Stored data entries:
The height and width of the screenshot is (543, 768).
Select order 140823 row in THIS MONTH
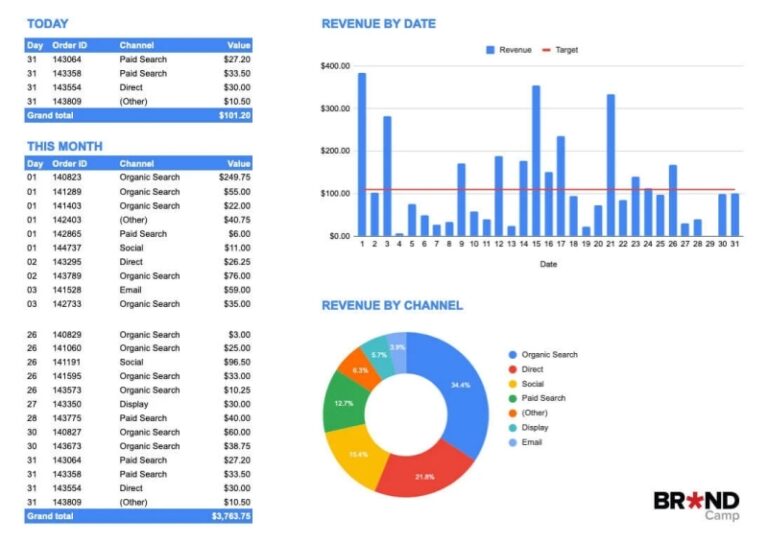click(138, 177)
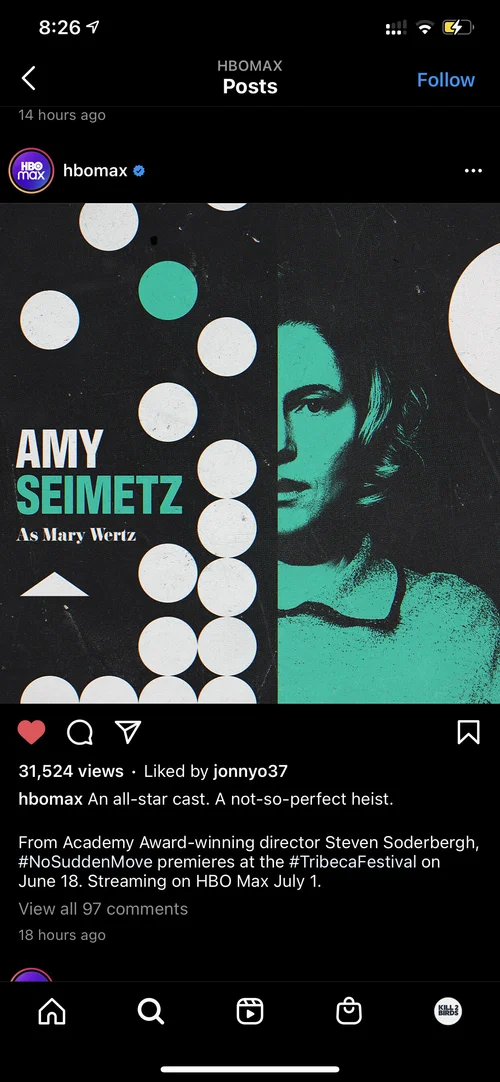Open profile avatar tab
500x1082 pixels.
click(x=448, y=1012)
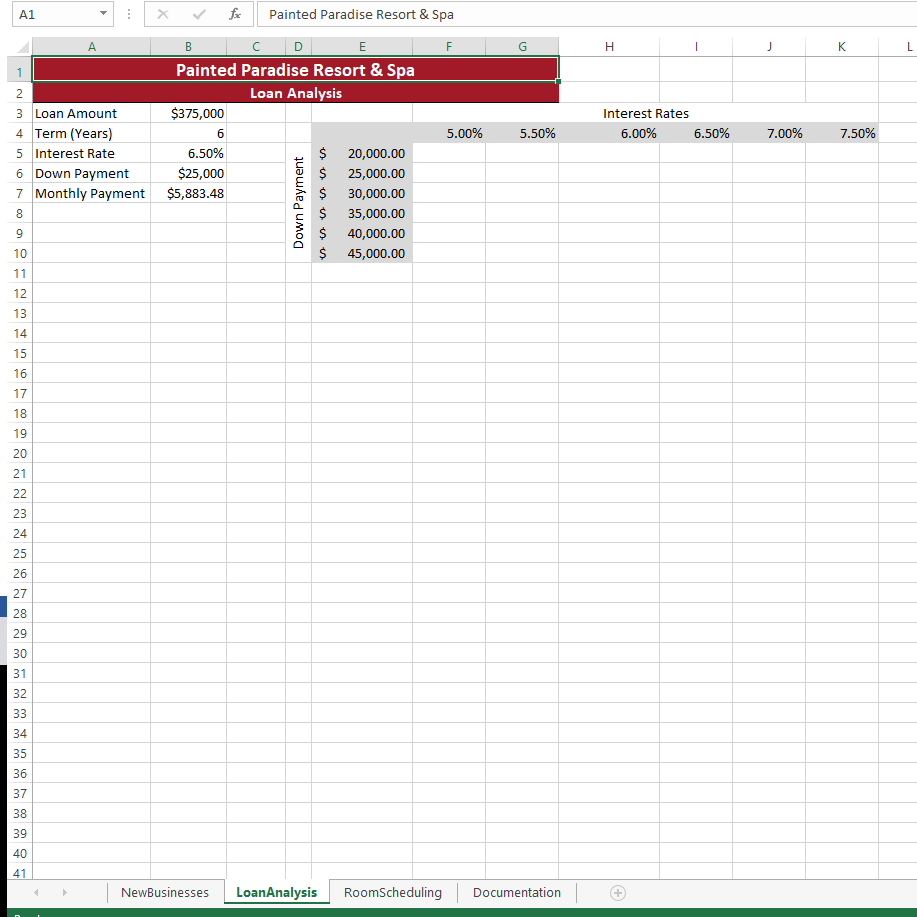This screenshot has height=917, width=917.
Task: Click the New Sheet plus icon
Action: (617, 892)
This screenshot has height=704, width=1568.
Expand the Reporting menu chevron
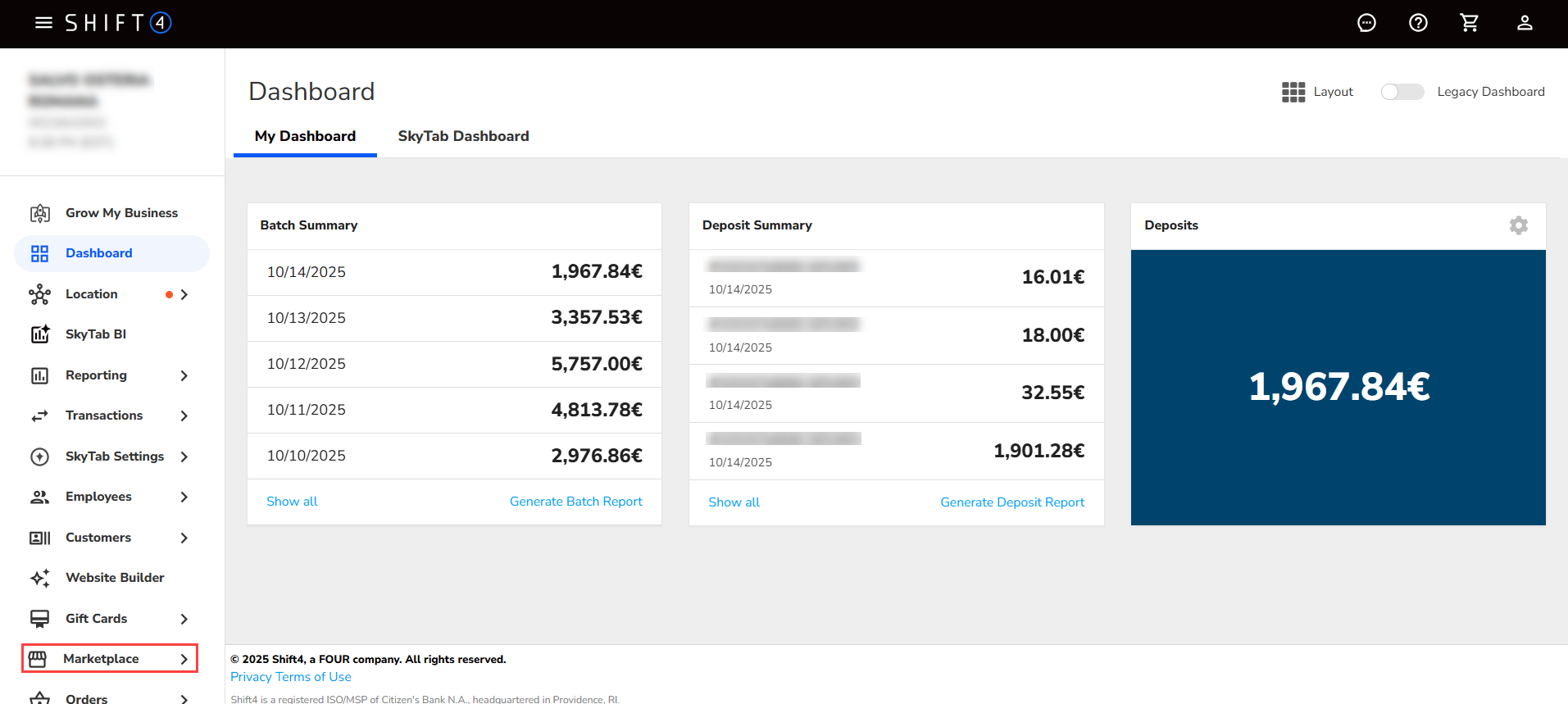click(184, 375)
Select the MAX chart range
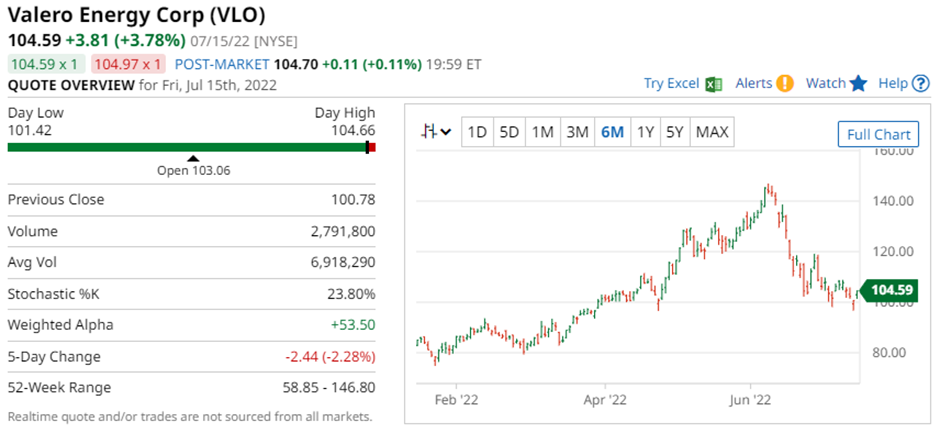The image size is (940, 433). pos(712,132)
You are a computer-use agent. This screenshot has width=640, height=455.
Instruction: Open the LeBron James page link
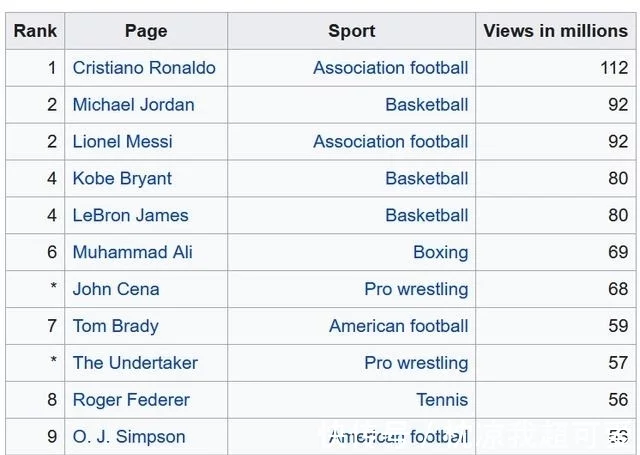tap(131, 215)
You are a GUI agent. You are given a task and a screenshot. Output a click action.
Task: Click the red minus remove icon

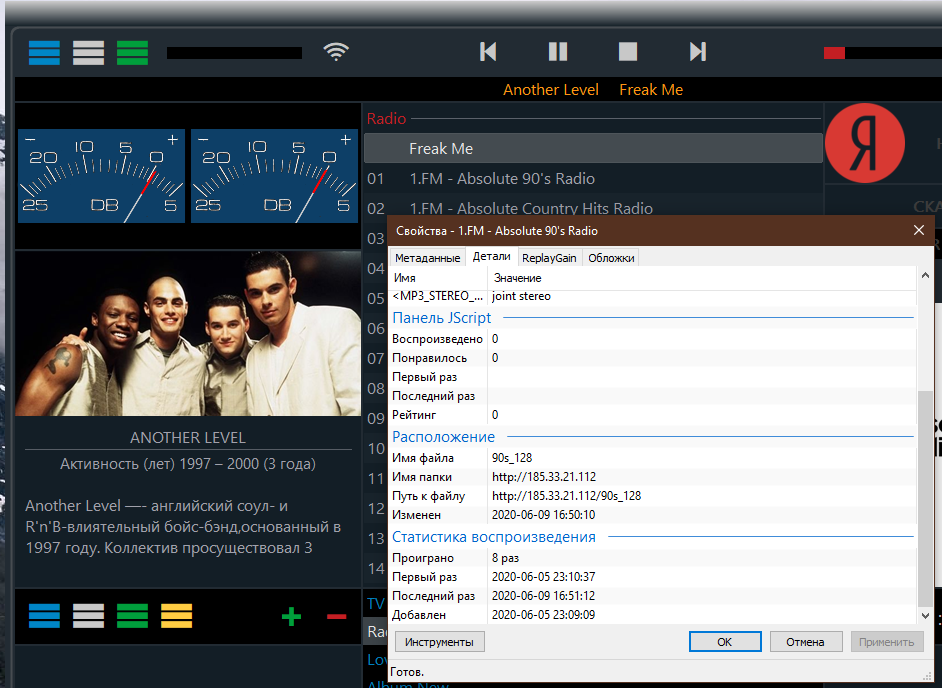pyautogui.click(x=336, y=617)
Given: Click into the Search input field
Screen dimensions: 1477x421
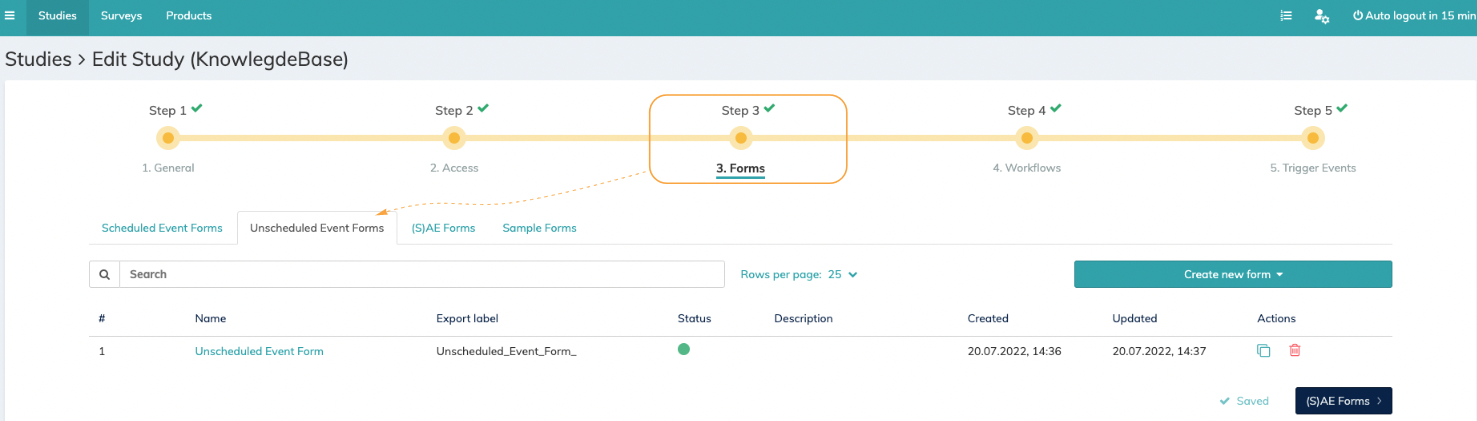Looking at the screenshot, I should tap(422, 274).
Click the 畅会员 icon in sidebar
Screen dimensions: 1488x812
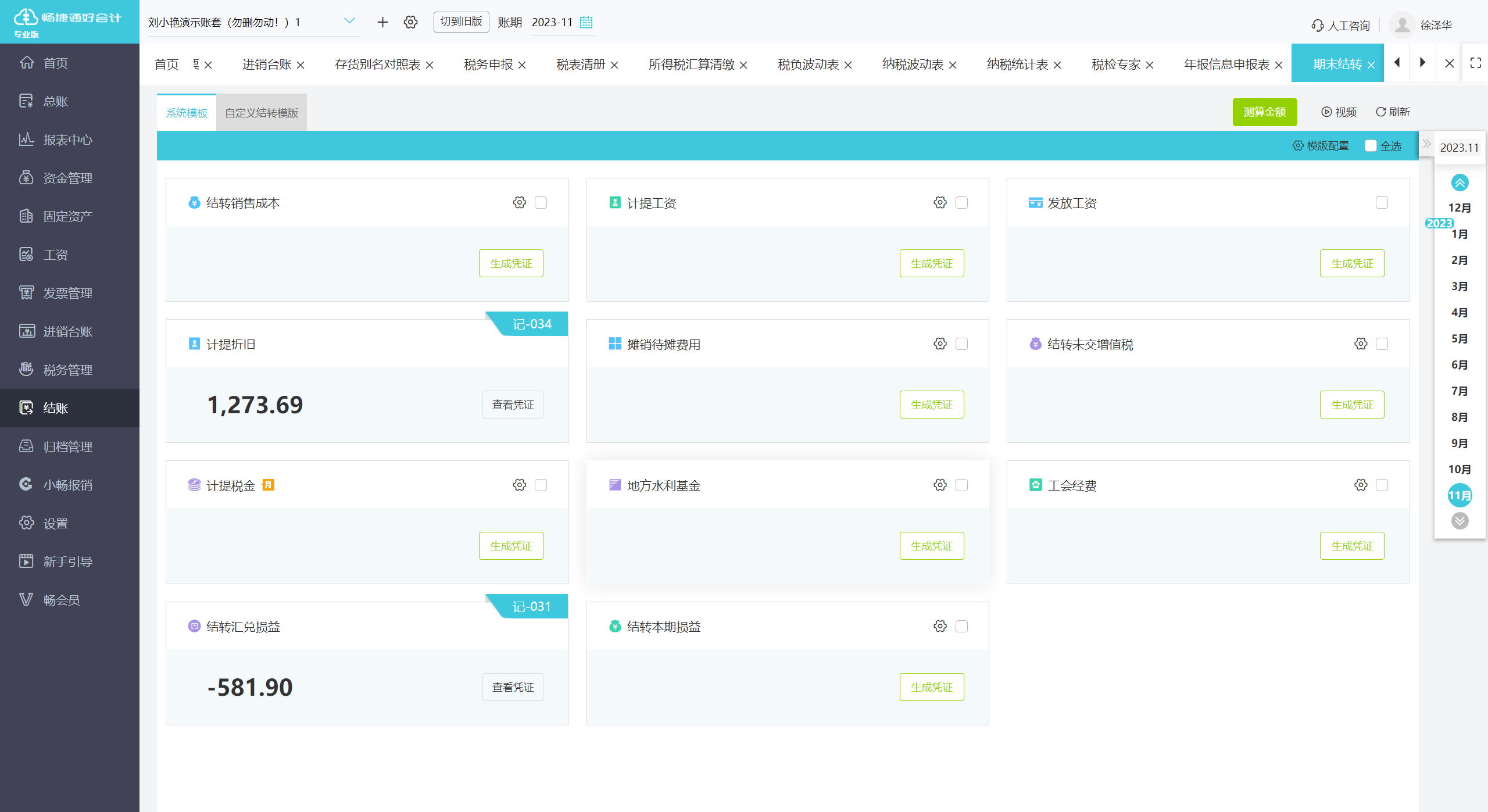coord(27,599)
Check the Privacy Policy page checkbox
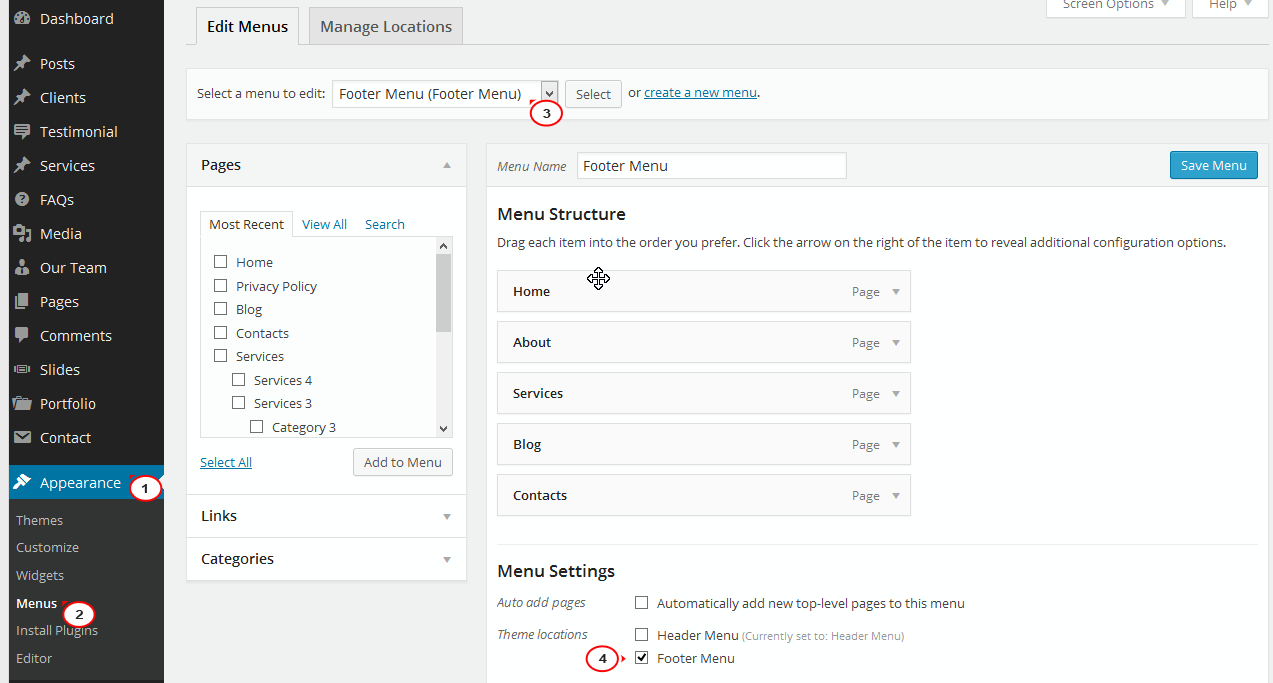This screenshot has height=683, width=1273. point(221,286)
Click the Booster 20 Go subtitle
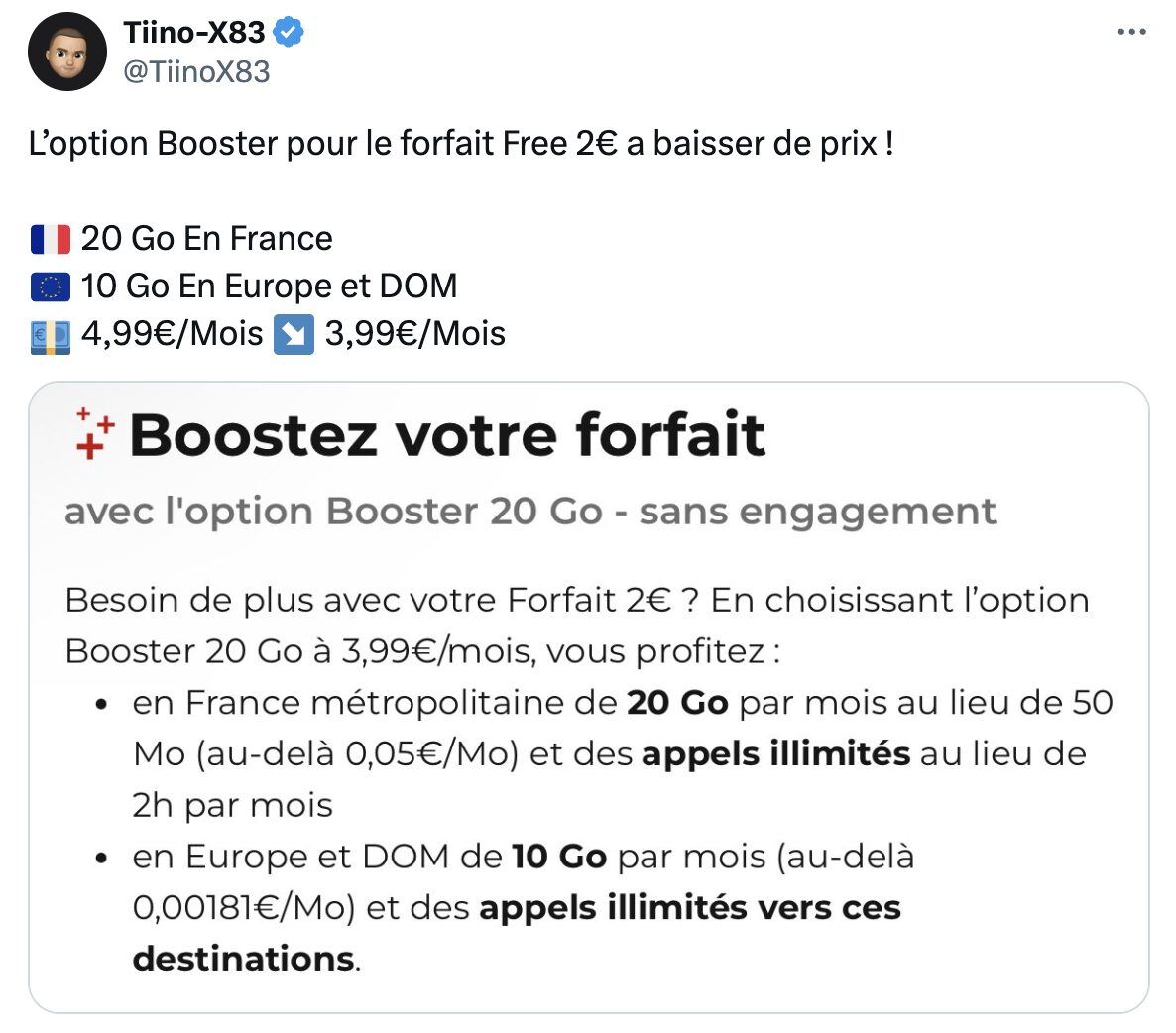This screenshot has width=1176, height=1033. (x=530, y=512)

- [Prompt]
Word for word, restate the records above and drop the pictures.

- [Output of the task]
The height and width of the screenshot is (543, 768).
Select order 140823 row in THIS MONTH
click(138, 177)
Open profile avatar tab
500x1082 pixels.
click(x=448, y=1012)
This screenshot has height=917, width=917.
Task: Click the New Sheet plus icon
Action: (617, 892)
This screenshot has height=704, width=1568.
Expand the Reporting menu chevron
click(184, 375)
Select the MAX chart range
The image size is (940, 433). pos(712,132)
You are a computer-use agent. This screenshot has width=640, height=455.
Instruction: Open the LeBron James page link
tap(131, 215)
You are a GUI agent. You are given a task and a screenshot. Output a click action.
Task: Click the red minus remove icon

pyautogui.click(x=336, y=617)
Given: Click into the Search input field
Screen dimensions: 1477x421
Looking at the screenshot, I should tap(422, 274).
Click the 畅会员 icon in sidebar
Screen dimensions: 1488x812
coord(27,599)
Check the Privacy Policy page checkbox
This screenshot has height=683, width=1273. point(221,286)
Click the Booster 20 Go subtitle
This screenshot has width=1176, height=1033. (x=530, y=512)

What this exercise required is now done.